Task item » Duplicate the passage of the text on counting days between two dates that runs between "The second issue" and "bool IsLeapYear(int year)", inclusive.

Source document »
++++

This algorithm uses a simple approach: While date1 lies before date2, increment date1 by one day until date1 equals date2. The result is the number of increments. Easy, huh? Let's have a more detailed look...

At first, determine if date1 lies before date2. So first check the year: If y1 < y2 date1 lies before date2. If y1 > y2 then not. More interesting is the case when y1 equals y2: Then we have to look at the months: if m1 < m2, date1 precedes date2; if m1 > m2, then date1 is after date2. Again, if m1 == m2, we have finally to check d1 against d2. Here an exemplary implementation:

public static bool IsDate1BeforeThanDate2(int y1, int m1, int d1, int y2, int m2, int d2)
{
  return (y1 < y2 ? true : (y1 == y2 ? (m1 < m2 ? true : (m1 == m2 ? d1 < d2 : false) : false);
}

The second issue is the increment of a date by one day. Most cases are simple, e.g. 2014-10-03 incremented by one will result in 2014-10-04.
However, special care have to be taken if the day is the last one in current month. Then the next day is the first one of the following month. Keep in mind that the number of days in Februaray depends if the current year is a leap year or not. Finally, another special case is December 31st where the next day is January 1st of the following year.

If we think further, let's first declare three helper functions:

a) A function to detect if the current year is a leap year. A leap year is divisable by 4 but not divisable by 100, with the exception that if it's divisable by 400 it's again a leap year. Here a sample implementation:

public static bool IsLeapYear(int year)

++++

Dataset entries »
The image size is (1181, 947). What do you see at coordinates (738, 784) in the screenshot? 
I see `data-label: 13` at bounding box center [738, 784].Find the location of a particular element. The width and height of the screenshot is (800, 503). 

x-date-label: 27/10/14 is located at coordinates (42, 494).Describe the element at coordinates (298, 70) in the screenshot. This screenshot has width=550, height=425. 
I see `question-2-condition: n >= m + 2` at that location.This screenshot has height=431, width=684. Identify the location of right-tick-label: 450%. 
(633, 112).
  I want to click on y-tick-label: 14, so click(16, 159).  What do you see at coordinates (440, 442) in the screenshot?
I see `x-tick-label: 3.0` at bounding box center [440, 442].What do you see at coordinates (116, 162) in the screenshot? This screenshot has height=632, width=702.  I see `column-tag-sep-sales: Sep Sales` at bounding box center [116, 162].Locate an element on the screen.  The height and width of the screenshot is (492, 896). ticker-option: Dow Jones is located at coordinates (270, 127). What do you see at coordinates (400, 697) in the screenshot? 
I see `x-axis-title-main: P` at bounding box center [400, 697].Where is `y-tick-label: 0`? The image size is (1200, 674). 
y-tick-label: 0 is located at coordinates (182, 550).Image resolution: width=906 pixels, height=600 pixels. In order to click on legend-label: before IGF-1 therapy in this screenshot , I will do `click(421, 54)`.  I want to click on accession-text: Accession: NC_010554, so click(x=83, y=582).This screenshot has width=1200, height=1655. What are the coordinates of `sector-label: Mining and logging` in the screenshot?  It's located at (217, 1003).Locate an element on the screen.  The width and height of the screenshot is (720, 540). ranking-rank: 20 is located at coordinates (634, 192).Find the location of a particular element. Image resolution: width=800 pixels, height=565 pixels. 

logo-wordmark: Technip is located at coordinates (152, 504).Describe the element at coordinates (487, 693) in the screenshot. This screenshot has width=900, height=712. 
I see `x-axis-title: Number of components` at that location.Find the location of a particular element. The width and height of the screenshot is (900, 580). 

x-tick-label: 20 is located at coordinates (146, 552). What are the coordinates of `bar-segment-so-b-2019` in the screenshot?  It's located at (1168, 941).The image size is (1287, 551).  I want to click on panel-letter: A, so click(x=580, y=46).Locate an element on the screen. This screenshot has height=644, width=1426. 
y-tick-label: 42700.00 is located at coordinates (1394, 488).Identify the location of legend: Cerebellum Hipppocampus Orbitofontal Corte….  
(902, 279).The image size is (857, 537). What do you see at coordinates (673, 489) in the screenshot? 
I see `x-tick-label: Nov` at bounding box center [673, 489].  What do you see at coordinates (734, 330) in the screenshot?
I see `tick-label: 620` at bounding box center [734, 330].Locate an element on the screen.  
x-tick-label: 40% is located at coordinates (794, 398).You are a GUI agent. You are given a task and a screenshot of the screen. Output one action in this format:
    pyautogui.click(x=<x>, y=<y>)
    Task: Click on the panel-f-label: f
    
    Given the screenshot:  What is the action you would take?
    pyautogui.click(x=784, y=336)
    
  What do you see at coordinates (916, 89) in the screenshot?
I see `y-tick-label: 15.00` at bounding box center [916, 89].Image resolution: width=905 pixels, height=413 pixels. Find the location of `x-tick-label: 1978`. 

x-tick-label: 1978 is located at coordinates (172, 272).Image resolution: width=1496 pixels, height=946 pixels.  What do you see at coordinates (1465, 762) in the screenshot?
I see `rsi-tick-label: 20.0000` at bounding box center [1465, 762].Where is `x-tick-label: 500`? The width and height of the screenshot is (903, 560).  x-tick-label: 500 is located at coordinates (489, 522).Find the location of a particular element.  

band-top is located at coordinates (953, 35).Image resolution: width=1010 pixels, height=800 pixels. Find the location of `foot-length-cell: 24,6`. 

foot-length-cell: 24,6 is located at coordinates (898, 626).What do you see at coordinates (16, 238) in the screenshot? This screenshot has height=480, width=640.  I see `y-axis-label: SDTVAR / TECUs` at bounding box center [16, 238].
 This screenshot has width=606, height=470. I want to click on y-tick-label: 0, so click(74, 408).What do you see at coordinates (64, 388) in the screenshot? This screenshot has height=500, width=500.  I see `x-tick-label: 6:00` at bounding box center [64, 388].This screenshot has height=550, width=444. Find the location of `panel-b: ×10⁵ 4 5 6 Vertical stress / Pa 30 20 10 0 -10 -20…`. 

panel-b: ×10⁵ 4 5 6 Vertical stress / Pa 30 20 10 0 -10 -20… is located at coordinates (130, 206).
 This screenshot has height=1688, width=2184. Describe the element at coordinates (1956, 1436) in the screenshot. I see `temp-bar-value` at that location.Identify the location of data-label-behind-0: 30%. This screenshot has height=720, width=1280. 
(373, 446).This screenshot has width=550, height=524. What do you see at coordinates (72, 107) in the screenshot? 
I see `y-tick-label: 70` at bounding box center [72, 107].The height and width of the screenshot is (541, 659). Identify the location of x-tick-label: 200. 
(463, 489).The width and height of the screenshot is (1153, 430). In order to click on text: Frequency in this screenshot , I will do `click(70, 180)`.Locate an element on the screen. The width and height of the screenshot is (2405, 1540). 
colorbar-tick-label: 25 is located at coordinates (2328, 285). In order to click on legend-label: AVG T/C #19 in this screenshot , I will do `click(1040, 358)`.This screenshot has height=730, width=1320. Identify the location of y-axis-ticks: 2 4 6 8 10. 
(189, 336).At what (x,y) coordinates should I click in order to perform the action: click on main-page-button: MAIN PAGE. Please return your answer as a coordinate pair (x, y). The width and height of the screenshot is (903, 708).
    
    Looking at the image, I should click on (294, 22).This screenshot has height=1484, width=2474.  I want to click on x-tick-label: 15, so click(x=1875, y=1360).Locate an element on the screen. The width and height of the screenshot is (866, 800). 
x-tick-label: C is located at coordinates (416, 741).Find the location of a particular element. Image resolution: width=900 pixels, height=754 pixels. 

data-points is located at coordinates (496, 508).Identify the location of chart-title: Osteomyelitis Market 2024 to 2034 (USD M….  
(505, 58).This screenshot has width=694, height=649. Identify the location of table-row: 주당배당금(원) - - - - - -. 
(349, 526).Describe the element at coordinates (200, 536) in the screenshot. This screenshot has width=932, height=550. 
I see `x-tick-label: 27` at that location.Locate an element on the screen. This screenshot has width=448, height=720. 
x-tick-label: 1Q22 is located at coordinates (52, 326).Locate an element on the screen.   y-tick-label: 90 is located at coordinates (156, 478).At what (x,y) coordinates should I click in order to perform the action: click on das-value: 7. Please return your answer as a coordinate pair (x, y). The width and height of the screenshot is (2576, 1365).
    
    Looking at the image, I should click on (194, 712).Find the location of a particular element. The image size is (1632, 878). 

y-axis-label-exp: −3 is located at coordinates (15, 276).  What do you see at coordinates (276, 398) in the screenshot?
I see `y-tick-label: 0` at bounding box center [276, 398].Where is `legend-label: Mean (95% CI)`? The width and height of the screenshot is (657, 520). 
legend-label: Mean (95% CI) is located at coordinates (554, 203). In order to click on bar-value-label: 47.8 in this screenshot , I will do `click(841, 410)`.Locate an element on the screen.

++++

Final answer »
The second issue is the increment of a date by one day. Most cases are simple, e.g. 2014-10-03 incremented by one will result in 2014-10-04.
However, special care have to be taken if the day is the last one in current month. Then the next day is the first one of the following month. Keep in mind that the number of days in Februaray depends if the current year is a leap year or not. Finally, another special case is December 31st where the next day is January 1st of the following year.

If we think further, let's first declare three helper functions:

a) A function to detect if the current year is a leap year. A leap year is divisable by 4 but not divisable by 100, with the exception that if it's divisable by 400 it's again a leap year. Here a sample implementation:

public static bool IsLeapYear(int year)